The other day on social media, I read a hypothetical question. It essentially asked if there was a way to speak to someone who had died, who would you want to talk to? I thought about it for a long time and decided to not answer the question because I couldn’t think of a single person I would want to talk to.
Then, I asked my husband about the question. I knew of a person he would want to talk to. He surprised me. He said that he wouldn’t want to talk to that person because it would break his heart. It would just hurt too much.
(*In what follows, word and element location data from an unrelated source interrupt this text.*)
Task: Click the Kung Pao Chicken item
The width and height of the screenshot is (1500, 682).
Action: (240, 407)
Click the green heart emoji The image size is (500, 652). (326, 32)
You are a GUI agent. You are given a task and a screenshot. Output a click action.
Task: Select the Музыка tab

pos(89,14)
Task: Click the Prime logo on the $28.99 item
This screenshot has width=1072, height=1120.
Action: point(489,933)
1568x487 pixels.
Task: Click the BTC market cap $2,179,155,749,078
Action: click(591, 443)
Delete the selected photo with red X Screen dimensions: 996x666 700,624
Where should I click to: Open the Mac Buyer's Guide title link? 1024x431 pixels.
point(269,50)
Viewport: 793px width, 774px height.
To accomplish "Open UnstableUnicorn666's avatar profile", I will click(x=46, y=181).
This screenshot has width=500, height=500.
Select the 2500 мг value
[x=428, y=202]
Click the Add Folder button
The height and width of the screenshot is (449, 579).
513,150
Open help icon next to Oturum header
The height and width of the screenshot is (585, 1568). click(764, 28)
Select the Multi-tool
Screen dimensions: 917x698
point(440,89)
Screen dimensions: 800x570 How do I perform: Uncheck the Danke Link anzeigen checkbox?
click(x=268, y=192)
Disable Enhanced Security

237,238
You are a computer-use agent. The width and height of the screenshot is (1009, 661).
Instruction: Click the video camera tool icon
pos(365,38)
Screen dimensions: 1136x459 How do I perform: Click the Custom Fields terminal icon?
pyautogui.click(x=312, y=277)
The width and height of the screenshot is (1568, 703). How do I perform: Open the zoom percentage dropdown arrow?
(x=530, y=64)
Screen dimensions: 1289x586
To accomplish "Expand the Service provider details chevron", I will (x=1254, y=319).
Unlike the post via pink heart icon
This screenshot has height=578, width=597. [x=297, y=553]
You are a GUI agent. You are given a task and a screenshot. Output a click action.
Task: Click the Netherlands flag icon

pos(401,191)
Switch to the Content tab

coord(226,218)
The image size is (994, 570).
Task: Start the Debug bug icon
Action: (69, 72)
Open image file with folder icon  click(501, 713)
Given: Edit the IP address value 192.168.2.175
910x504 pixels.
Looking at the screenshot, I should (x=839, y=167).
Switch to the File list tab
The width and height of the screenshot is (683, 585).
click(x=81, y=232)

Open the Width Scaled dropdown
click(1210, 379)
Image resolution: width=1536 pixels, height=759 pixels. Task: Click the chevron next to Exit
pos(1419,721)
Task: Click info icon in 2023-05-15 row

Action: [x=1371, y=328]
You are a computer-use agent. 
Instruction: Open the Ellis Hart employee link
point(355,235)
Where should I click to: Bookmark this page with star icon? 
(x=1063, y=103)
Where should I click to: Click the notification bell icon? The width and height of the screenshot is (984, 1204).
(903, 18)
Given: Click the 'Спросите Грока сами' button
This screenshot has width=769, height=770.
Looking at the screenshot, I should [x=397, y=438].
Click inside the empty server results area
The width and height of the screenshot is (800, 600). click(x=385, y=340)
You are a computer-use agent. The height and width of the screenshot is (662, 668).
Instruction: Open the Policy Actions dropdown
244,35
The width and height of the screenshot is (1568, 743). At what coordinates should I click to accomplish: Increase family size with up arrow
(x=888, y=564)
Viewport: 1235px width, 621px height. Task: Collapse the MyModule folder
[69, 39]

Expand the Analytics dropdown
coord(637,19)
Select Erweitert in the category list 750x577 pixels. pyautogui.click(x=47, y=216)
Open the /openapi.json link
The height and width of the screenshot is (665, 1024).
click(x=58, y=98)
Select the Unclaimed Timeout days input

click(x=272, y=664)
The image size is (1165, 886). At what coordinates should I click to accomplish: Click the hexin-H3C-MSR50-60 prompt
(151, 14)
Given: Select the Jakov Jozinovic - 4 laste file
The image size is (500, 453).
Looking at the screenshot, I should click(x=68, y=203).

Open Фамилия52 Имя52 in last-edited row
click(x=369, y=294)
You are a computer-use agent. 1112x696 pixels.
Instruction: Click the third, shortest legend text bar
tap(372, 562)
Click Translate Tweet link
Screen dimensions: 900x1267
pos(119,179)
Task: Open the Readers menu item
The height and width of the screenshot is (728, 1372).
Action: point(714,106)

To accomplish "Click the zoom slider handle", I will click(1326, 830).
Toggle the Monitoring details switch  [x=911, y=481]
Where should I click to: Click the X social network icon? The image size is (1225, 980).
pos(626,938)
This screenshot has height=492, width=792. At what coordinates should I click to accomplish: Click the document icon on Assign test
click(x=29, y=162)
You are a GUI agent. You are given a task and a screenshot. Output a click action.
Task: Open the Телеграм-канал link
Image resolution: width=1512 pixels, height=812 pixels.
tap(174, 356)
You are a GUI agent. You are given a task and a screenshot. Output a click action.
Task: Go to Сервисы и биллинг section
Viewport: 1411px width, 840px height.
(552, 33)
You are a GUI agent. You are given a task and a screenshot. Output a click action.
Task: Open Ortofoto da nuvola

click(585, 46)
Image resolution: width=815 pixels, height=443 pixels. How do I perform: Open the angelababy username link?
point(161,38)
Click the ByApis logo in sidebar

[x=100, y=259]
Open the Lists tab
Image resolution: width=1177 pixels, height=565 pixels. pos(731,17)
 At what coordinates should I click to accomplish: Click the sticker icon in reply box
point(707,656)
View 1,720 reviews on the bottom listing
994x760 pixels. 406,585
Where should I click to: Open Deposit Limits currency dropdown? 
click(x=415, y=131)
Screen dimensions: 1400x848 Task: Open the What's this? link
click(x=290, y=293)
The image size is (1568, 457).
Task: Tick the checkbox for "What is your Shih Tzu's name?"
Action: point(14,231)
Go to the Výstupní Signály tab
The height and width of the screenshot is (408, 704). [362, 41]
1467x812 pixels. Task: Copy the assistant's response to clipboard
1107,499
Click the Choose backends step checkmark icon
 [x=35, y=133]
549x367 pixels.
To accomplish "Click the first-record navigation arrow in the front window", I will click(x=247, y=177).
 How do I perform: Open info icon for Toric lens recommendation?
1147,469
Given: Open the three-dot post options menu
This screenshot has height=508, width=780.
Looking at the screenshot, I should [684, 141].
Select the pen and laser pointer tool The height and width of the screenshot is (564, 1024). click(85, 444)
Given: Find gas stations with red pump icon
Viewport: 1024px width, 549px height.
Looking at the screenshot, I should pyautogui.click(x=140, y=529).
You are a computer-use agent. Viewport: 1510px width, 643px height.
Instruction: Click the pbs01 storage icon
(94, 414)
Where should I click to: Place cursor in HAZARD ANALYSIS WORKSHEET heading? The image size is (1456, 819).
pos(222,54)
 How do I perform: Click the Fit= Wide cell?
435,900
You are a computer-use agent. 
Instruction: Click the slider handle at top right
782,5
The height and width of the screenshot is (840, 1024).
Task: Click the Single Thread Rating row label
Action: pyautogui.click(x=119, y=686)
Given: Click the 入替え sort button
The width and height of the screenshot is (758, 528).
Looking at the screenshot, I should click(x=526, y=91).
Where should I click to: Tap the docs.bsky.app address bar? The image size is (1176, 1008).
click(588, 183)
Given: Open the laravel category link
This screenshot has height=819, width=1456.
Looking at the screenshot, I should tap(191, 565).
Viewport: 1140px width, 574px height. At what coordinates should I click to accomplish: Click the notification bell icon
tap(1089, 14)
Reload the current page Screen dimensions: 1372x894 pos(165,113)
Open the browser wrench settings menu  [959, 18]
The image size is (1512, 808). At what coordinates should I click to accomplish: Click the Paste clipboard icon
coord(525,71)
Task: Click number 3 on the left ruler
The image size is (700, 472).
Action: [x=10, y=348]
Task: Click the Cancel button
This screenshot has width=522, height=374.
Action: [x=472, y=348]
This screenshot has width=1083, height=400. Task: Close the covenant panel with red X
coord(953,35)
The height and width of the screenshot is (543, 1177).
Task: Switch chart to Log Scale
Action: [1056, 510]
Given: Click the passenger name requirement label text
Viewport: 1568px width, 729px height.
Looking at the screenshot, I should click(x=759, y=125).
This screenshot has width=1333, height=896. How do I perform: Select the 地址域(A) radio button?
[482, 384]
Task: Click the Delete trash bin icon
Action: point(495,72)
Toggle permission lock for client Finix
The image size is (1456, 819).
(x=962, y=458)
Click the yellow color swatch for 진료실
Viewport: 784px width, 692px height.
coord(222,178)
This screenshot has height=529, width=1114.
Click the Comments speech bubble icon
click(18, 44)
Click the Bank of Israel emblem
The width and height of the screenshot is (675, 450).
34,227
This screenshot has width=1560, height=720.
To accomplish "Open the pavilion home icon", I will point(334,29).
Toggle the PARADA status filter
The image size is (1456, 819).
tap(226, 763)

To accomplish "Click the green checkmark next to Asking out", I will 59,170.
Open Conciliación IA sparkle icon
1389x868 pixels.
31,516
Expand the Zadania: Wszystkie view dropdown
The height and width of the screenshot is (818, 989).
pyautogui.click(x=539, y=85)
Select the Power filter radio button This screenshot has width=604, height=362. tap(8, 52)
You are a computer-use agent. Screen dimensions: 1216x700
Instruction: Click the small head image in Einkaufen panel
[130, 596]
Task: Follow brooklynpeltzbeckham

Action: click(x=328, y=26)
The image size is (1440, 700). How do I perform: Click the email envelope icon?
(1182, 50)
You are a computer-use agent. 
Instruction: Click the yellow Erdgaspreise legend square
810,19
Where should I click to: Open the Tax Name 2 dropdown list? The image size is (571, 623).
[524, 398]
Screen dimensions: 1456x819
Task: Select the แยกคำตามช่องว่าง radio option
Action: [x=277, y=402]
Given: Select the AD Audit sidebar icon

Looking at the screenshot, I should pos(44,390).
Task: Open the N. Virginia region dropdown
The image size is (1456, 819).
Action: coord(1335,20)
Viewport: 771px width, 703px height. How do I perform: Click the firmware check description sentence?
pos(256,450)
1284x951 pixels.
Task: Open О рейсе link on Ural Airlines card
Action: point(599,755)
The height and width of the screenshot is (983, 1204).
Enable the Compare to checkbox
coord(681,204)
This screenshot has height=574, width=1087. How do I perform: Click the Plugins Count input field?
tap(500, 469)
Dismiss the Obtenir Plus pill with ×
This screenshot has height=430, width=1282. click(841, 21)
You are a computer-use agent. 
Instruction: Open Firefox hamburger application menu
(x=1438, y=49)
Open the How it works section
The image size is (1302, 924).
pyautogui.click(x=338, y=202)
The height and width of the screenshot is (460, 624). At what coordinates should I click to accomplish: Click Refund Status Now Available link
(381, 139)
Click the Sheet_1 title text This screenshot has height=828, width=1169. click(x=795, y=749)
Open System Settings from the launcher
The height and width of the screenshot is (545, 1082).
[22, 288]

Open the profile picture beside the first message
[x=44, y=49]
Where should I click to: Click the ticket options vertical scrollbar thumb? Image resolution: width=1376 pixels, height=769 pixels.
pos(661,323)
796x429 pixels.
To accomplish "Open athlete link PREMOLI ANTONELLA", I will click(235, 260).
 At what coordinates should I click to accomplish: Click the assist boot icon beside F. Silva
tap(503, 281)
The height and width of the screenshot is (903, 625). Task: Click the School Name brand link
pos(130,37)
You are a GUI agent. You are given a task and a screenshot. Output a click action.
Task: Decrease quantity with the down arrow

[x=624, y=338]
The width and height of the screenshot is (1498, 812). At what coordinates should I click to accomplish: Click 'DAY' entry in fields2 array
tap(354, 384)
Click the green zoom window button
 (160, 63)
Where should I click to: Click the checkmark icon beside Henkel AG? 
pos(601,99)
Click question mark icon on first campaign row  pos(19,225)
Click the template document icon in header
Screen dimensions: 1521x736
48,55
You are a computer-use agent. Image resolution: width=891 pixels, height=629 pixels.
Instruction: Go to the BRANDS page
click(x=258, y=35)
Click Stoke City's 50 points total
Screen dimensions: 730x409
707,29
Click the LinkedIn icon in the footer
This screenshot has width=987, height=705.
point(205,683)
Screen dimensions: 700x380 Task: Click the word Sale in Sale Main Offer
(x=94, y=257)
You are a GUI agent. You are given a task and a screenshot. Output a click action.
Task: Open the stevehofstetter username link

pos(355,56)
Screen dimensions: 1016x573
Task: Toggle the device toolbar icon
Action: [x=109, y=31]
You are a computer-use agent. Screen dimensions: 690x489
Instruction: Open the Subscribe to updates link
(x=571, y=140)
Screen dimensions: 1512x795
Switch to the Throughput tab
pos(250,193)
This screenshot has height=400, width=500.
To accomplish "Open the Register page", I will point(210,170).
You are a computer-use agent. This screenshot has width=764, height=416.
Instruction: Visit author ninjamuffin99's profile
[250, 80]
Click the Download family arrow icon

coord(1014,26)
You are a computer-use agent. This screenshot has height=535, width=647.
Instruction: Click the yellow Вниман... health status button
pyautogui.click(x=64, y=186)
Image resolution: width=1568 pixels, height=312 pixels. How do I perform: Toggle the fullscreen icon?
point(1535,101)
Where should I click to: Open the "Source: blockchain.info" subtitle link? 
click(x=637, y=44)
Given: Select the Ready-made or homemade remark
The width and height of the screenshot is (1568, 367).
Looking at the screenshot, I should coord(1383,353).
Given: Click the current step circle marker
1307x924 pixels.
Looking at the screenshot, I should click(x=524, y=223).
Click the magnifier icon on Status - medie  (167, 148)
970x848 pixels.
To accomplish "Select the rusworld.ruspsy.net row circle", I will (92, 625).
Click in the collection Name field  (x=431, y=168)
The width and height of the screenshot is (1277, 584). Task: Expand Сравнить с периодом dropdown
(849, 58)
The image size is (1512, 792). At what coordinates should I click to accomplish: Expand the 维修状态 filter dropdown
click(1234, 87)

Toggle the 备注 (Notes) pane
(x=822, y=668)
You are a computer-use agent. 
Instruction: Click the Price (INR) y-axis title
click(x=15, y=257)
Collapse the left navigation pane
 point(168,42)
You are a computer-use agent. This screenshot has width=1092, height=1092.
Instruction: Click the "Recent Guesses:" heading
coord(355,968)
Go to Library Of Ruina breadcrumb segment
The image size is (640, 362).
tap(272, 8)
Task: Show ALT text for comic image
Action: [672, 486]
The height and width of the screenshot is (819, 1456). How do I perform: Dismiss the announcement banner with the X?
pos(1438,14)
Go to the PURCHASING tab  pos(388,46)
When he gave me that answer, I realized that it isn’t a question about what I want; it’s a question about accepting God’s will and having faith in His plan. There are going to be many things that happen in my life that are going to cause me sorrow. I am going to wish that the events of my life didn’t turn out that way. One of the best examples I have is my father. Towards the end of his life, he has Alzheimer’s disease. There were frequent episodes when he got very confused and felt like his family was plotting against him. During those episodes he got very angry. I wish that he didn’t have to go through that, and I really don’t know if he understood what was happening to him in his last days. I accept that was God’s plan and His will. I don’t know what the greater picture is.
I can’t spend my life wishing for a life that turned out the way I think it should have been where my father didn’t have Alzheimer’s. I can’t spend my life being angry at God thinking He lets bad things happen to good people and He lets evil people prosper. My life would be wasted on wishful thinking and foolish anger. Instead, I choose to believe there is this big picture, a huge interwoven tapestry of life that includes billions of lives and spans hundreds of years and only a supreme being like God can truly understand how my little thread of a life fits into all of it. So, I decide to put my life in His hands, and I believe in His will and His plan for me. I know life isn’t meant to be all sunshine and rainbows. I know I am here to experience everything including pain and sorrow. I accept it willingly having total faith in God’s plan for me.
My faith saved me. May God’s peace reside in all of our hearts.